Five security guards were on duty in the gallery when they entered, but all of them ran away when they were threatened with angle grinders and chainsaws.
‘The Louvre museum’s security apparatus did not fail, that is a fact,’ the minister, Rachida Dati, insisted in the National Assembly. ‘The Louvre museum’s security apparatus worked.’
Ms Dati said she launched an administrative inquiry that comes in addition to a police investigation to ensure full transparency into what happened.
(Picture: REUTERS)
She did not offer any details about how the thieves managed to carry out their heist given that the cameras were working, but she described it as a painful blow for the nation.
The heist was ‘a wound for all of us’, she said. ‘Why? Because the Louvre is far more than the world’s largest museum. It’s a showcase for our French culture and our shared patrimony.’
Interior minister Laurent Nunez said on Monday that the museum’s alarm was triggered when the window of the Apollo Gallery was forced.
Police officers arrived on site two or three minutes after they were called by an individual that witnessed the scene, he said on LCI television.
Officials said the heist lasted less than eight minutes in total, including less than four minutes inside the Louvre.
Mr Nunez did not disclose details about video surveillance cameras that may have filmed the thieves around and in the museum pending a police investigation.
‘There are cameras all around the Louvre,’ he said.
Sunday’s theft focused on the Apollo Gallery, where the Crown Diamonds are displayed. Alarms brought Louvre agents to the room, forcing the intruders to bolt, but the theft was already over.
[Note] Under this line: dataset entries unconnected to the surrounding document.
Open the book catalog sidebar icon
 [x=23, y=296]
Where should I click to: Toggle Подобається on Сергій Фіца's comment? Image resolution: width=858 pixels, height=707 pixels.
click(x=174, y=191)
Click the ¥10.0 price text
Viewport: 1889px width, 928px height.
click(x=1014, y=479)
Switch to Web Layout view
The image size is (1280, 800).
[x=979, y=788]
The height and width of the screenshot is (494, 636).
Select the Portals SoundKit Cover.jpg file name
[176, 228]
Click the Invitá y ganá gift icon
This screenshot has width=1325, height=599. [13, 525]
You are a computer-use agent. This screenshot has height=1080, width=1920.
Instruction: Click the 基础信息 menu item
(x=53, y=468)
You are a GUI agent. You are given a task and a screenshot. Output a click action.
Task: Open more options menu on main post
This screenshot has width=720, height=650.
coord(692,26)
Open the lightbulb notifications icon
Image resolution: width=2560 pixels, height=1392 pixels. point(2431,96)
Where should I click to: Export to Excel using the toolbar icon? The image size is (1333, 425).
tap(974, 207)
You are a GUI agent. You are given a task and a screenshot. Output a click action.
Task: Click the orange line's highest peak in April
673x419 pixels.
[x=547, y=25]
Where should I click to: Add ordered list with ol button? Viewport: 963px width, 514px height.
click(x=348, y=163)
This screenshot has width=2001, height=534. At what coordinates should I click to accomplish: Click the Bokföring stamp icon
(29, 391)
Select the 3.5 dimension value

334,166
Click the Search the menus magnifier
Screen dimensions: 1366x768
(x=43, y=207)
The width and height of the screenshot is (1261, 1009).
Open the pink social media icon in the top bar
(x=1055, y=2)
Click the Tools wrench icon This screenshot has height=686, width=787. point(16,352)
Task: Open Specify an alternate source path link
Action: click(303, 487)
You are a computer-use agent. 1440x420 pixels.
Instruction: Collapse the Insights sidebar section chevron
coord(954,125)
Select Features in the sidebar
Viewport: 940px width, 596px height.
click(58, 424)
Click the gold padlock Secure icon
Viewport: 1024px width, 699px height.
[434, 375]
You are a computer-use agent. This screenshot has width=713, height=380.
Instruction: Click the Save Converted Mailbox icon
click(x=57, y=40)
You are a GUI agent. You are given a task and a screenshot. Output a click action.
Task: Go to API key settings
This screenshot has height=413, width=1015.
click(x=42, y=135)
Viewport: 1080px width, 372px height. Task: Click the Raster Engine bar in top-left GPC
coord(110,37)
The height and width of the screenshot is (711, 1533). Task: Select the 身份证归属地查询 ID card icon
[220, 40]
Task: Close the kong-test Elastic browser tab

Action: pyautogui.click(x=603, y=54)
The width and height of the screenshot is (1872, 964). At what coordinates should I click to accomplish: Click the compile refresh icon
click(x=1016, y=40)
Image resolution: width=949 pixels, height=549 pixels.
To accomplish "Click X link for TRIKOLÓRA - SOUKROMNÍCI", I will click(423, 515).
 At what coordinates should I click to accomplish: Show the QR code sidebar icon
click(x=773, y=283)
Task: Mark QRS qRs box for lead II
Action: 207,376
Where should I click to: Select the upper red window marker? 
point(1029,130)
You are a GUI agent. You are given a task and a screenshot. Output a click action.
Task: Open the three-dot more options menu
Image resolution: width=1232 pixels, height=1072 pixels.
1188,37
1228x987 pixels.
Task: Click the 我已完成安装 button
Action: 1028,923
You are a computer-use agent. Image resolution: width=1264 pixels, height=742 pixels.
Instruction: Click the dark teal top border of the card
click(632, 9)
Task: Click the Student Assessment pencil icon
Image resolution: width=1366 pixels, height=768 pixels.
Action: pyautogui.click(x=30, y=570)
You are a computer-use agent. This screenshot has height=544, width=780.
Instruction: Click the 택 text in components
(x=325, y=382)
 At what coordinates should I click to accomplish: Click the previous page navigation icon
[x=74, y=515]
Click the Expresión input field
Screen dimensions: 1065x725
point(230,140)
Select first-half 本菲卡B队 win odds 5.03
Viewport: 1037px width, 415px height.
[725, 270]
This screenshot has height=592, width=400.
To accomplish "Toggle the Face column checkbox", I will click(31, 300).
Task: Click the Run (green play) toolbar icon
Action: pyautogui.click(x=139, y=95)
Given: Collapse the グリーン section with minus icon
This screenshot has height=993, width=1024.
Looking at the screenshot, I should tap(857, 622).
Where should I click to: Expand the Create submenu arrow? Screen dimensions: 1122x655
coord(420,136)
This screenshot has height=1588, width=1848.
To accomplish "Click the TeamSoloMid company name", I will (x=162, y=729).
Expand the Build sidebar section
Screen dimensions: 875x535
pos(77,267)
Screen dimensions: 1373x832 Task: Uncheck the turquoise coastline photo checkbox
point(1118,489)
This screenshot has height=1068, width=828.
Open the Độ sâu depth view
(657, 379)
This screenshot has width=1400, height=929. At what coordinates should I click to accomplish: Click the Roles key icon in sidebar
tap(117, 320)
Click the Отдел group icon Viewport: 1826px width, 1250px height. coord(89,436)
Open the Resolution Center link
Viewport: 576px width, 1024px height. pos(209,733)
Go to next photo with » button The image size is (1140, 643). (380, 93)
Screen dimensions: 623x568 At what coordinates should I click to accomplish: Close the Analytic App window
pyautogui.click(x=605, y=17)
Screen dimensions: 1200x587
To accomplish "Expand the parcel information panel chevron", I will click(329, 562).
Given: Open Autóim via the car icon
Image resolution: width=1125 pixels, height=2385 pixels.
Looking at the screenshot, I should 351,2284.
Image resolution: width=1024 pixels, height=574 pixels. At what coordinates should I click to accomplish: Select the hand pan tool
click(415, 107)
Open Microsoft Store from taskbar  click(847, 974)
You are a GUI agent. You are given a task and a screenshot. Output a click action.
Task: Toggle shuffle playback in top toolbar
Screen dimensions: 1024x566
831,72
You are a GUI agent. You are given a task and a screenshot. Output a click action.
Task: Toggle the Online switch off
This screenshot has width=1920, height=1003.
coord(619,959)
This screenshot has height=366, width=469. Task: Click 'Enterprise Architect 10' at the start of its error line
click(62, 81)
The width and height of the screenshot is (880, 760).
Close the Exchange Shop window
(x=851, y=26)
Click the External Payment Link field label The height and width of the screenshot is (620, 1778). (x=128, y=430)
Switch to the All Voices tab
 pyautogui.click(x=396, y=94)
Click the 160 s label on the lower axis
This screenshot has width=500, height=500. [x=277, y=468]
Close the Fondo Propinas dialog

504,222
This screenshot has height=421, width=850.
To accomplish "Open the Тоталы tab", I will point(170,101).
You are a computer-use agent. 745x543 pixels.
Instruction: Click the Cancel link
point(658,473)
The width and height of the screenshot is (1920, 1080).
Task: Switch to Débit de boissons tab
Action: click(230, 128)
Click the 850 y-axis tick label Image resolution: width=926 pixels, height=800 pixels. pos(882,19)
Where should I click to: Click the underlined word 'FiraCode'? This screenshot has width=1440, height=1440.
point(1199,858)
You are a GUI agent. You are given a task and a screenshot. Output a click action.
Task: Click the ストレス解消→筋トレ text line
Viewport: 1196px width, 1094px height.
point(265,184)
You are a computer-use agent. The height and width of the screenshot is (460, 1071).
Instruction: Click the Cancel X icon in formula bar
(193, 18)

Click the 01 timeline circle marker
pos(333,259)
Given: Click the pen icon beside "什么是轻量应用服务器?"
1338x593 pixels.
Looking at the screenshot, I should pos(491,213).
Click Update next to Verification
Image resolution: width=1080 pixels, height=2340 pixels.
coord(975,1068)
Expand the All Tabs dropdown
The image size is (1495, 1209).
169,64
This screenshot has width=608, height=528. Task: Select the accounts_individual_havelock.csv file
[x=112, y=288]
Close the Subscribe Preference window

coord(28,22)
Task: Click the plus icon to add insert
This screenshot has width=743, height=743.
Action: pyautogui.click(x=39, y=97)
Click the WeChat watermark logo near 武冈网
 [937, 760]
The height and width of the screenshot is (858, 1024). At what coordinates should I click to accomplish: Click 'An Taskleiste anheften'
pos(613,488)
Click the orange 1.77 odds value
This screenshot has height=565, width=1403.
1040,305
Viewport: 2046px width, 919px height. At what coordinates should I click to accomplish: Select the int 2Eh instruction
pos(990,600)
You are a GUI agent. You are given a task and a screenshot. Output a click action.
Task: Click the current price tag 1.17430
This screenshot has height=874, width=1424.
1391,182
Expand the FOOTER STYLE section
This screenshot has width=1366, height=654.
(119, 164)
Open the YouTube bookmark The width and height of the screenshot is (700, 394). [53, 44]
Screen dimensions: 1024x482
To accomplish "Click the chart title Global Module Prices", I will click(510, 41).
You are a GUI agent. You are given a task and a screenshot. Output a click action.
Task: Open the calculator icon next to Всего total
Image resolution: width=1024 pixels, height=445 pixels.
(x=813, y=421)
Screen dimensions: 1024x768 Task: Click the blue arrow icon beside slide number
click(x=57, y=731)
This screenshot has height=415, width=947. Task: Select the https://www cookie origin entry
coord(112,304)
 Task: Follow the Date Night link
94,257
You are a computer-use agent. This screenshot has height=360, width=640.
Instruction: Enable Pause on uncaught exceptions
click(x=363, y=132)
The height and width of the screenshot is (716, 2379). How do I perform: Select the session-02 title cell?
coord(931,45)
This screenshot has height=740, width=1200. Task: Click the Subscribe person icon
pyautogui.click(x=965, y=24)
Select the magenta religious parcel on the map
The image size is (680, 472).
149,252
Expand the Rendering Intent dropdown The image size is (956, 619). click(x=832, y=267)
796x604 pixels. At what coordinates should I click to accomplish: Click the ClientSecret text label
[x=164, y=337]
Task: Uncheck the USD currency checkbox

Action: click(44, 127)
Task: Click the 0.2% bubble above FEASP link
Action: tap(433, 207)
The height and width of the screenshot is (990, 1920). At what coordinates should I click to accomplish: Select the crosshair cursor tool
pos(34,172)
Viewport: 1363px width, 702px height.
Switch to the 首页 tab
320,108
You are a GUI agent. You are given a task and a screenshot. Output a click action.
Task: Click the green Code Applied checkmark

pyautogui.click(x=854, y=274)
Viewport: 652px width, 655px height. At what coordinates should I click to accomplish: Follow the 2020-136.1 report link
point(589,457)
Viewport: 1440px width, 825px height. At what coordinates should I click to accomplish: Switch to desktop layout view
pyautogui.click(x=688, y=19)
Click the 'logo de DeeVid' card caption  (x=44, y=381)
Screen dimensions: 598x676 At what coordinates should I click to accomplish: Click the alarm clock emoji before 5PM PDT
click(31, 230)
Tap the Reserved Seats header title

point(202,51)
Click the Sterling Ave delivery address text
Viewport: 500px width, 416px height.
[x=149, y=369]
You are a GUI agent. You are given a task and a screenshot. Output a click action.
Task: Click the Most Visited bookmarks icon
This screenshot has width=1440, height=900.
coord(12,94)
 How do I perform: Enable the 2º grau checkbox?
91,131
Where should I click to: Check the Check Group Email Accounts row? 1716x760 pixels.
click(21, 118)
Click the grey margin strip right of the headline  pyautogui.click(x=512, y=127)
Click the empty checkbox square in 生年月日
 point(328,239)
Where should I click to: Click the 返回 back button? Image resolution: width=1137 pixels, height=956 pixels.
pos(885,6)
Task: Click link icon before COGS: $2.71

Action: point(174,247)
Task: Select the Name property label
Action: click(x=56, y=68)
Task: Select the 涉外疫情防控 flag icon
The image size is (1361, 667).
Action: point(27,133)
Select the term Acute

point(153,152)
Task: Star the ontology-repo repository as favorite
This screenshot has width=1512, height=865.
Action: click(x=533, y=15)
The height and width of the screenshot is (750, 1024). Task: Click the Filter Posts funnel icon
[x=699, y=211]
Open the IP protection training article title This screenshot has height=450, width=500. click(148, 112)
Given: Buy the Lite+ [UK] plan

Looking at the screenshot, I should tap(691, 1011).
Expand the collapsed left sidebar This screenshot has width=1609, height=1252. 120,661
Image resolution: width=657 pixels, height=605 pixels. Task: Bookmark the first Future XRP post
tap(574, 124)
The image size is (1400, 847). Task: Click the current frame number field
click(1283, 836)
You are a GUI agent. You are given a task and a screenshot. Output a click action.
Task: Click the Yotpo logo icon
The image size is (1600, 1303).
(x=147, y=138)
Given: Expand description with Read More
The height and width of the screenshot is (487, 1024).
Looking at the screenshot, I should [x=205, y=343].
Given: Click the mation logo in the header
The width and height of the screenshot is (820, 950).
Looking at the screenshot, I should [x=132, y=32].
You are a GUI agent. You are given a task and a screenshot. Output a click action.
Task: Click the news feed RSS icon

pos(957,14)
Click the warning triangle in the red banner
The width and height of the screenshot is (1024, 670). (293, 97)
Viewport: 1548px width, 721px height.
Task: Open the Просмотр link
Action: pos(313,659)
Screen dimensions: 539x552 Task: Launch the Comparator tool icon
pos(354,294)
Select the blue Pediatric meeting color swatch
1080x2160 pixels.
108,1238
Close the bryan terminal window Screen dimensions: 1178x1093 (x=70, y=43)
Eight objects were taken, according to officials: a sapphire diadem, necklace and single earring from a matching set linked to 19th-century French queens Marie-Amelie and Hortense; an emerald necklace and earrings from the matching set of Empress Marie-Louise, Napoleon Bonaparte’s second wife; a reliquary brooch; and Empress Eugenie’s diadem and her large corsage-bow brooch, a prized 19th-century imperial ensemble.
There are fears that those responsible could have been stolen to order by part of the ‘Pink Panthers’ – a gang which previously stole £23,000,000 of diamonds from Graff jewellers in London back in 2003.
Many members of the gang are ex-soldiers with extensive backgrounds in paramilitary training.
Members of the Pink Panthers hail from former Yugoslavian states, including Serbia, Montenegro and Bosnia.
Interpol estimates that there are approximately 800 key members of the criminal network worldwide.
The Panthers have a history of targeting museums as well as jewellers. In 2008, a museum in Switzerland had a Monet, Van Gogh, Cézanne and a Degas stolen, with an estimated worth of £119,162,880.